==== SUPPLIED MATERIAL ====

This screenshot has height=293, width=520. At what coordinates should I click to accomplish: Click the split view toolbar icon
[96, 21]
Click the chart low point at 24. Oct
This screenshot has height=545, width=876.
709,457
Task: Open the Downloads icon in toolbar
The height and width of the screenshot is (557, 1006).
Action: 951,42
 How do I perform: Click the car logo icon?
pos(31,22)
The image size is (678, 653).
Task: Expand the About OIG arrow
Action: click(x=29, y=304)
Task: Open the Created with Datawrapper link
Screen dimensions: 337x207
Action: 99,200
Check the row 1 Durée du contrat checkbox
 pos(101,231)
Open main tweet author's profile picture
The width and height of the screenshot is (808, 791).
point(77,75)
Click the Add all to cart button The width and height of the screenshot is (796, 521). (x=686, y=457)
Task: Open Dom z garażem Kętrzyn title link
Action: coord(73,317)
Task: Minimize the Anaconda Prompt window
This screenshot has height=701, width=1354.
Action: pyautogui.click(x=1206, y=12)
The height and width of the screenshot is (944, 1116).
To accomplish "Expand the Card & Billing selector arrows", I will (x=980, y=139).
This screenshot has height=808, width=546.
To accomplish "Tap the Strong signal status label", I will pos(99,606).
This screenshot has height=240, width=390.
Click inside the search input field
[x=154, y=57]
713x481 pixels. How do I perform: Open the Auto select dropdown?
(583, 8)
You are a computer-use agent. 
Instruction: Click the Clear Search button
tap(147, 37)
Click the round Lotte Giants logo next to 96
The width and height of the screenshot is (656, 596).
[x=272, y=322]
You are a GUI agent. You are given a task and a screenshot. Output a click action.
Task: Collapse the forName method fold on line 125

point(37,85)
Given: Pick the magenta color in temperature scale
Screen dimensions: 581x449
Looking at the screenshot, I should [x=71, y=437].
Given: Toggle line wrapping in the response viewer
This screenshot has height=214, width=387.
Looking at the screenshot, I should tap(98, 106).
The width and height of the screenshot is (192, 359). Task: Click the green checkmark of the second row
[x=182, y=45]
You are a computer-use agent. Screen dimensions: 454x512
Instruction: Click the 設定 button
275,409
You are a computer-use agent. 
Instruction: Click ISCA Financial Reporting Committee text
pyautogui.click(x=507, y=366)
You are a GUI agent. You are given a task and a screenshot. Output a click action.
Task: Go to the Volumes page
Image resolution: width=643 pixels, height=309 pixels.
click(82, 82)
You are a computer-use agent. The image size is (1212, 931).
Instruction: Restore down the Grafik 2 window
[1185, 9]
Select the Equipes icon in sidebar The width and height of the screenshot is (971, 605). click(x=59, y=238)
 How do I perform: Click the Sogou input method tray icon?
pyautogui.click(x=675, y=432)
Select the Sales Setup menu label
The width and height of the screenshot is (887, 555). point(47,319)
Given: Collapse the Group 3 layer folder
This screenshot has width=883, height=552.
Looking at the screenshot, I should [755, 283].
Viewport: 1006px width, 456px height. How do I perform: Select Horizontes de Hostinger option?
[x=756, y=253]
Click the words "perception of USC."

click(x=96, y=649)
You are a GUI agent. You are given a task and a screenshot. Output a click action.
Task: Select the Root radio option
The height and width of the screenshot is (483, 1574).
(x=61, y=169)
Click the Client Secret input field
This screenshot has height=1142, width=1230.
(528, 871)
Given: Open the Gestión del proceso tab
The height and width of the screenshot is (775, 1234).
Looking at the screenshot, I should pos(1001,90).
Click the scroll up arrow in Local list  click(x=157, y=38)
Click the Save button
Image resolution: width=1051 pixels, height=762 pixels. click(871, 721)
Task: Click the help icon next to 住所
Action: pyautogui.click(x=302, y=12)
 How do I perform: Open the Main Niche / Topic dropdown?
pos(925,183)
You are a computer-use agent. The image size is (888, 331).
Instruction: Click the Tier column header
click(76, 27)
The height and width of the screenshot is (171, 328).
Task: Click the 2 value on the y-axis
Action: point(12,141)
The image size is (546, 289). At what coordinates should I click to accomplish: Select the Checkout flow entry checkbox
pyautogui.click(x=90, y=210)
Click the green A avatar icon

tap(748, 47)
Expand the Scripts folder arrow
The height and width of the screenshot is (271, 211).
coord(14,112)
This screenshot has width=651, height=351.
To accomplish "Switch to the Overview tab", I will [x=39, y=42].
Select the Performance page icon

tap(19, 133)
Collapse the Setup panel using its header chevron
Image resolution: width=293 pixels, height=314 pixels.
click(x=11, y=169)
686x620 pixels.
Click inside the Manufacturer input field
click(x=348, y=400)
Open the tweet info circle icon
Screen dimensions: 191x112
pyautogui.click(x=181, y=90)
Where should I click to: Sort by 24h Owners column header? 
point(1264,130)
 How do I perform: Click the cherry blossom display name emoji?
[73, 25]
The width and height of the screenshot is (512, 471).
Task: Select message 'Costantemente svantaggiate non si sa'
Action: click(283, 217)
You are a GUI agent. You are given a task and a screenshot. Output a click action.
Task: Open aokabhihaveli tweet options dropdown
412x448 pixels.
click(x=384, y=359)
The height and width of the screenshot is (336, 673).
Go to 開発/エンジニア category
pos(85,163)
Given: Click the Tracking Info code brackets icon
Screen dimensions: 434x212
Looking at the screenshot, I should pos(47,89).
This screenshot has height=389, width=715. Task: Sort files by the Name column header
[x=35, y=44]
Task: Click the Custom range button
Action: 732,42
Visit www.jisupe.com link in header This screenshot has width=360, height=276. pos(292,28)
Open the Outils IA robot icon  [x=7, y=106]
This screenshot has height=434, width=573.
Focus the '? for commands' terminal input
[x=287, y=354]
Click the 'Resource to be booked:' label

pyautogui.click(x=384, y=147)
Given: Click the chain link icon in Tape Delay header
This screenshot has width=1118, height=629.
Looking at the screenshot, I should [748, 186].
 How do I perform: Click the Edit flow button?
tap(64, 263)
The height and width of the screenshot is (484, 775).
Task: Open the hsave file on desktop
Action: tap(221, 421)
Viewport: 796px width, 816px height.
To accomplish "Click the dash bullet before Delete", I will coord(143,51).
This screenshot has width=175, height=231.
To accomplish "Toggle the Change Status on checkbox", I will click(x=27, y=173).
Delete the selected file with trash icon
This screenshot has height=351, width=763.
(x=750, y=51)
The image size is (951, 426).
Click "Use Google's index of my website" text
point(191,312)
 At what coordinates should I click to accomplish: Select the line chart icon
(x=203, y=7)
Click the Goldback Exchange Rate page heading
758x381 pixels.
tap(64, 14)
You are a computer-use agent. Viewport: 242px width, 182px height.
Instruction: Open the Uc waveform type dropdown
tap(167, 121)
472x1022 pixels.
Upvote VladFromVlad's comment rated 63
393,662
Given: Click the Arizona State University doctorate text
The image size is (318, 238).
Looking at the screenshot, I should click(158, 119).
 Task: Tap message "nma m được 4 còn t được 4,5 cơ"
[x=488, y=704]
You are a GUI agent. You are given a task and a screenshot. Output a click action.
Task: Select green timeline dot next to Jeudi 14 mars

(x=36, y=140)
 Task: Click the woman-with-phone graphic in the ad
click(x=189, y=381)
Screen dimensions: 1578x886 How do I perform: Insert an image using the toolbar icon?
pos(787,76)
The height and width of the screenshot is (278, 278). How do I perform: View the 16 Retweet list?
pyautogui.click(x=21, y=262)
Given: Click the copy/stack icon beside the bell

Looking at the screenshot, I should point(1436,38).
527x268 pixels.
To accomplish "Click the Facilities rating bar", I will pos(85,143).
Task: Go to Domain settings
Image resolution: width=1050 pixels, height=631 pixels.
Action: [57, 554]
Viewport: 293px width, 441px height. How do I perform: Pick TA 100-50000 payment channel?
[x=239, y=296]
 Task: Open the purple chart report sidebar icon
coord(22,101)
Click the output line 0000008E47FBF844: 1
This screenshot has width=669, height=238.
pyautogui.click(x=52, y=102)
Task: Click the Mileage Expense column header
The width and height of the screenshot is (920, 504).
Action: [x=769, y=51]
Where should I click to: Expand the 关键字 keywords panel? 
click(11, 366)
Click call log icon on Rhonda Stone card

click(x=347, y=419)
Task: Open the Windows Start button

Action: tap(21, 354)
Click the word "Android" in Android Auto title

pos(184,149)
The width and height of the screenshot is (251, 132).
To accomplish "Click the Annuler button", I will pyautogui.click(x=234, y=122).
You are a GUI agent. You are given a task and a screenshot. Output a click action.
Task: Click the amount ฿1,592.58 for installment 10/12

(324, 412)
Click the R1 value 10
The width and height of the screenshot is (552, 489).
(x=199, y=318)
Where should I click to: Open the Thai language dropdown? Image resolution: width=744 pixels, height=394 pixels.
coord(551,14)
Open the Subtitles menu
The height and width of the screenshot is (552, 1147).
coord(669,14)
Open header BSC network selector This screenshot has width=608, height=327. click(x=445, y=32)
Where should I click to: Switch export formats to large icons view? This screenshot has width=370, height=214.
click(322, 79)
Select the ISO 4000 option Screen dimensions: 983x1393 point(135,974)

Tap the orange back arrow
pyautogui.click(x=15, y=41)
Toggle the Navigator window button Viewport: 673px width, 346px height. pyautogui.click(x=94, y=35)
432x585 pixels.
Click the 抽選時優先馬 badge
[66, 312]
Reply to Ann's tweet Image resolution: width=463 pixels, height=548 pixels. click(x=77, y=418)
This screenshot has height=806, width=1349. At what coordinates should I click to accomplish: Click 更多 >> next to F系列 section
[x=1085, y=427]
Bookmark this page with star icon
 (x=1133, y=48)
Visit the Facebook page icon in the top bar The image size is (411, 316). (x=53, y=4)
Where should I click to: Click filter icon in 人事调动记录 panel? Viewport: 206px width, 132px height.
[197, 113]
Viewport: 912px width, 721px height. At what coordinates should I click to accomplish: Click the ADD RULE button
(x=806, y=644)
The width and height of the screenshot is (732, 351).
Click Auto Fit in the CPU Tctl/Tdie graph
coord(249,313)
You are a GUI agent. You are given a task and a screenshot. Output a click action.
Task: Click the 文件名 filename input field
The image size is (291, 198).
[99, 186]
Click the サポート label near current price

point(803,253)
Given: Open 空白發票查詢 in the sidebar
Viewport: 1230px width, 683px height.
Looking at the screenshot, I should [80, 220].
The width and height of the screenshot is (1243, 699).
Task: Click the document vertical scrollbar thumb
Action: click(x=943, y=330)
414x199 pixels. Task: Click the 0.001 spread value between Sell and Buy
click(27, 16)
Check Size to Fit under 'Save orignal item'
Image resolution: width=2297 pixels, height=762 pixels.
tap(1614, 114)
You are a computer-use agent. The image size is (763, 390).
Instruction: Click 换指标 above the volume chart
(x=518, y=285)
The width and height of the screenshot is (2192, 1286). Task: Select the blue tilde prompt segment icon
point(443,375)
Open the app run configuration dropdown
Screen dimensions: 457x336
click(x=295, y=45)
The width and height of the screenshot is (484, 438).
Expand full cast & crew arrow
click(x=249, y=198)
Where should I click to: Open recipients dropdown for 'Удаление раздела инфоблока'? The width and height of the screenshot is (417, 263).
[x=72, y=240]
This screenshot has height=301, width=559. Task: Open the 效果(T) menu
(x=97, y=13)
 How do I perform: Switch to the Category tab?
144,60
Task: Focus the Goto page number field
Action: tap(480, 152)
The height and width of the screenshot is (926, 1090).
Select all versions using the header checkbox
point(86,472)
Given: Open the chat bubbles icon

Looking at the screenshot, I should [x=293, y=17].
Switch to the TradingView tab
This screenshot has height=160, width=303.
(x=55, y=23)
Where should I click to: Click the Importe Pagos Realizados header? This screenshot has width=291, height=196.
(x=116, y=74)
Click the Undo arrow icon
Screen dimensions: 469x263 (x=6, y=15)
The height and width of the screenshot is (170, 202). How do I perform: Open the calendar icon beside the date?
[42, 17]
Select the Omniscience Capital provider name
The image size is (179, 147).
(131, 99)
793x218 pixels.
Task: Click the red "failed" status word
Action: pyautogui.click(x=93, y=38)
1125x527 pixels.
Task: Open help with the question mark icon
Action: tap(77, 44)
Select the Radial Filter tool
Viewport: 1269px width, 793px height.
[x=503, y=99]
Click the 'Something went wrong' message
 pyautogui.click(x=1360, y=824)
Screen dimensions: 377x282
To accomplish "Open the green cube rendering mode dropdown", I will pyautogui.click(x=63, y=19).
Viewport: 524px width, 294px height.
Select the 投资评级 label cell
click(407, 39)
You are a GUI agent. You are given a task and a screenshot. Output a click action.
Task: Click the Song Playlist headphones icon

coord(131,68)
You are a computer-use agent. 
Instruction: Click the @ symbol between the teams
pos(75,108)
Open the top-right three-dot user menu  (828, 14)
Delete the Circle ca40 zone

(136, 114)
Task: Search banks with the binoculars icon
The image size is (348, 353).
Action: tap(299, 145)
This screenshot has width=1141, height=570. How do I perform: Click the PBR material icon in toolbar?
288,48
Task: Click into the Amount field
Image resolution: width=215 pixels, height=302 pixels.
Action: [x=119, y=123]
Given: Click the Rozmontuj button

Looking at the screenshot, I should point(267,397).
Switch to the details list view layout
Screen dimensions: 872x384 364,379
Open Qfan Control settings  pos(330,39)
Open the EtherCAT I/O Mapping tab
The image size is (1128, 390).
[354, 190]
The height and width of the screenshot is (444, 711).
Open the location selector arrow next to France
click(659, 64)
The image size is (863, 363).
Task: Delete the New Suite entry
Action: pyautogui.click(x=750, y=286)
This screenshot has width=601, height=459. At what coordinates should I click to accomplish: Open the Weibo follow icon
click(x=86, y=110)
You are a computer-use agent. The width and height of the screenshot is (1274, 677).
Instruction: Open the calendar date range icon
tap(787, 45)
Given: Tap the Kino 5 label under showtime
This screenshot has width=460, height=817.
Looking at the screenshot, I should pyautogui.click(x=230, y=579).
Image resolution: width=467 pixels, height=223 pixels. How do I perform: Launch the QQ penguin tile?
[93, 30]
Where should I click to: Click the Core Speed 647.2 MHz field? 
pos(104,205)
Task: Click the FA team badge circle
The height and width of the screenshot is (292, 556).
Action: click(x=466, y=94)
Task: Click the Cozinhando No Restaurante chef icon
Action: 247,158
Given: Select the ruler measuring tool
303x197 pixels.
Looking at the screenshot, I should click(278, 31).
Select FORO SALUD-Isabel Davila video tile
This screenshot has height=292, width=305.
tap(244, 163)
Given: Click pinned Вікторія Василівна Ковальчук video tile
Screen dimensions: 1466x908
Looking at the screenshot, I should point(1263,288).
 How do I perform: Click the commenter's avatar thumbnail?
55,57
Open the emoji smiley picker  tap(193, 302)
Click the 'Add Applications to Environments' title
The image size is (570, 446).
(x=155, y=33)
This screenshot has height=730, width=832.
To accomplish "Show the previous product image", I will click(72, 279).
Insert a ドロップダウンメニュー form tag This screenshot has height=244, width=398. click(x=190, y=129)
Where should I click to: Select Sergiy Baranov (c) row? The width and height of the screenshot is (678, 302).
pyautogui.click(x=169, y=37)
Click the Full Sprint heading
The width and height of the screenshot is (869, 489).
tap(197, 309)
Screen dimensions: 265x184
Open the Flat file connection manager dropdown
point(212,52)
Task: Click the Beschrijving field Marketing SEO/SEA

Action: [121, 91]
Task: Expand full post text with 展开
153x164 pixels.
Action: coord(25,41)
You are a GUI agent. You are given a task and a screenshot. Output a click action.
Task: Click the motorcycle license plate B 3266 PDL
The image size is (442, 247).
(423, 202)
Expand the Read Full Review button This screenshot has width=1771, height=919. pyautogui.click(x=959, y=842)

====

• **EXERCISE BRIEF**: Among the lines of the data, some contain the word "video". How many are there? Reply with the number alone.

• **RESULT OF THE EXERCISE**: 2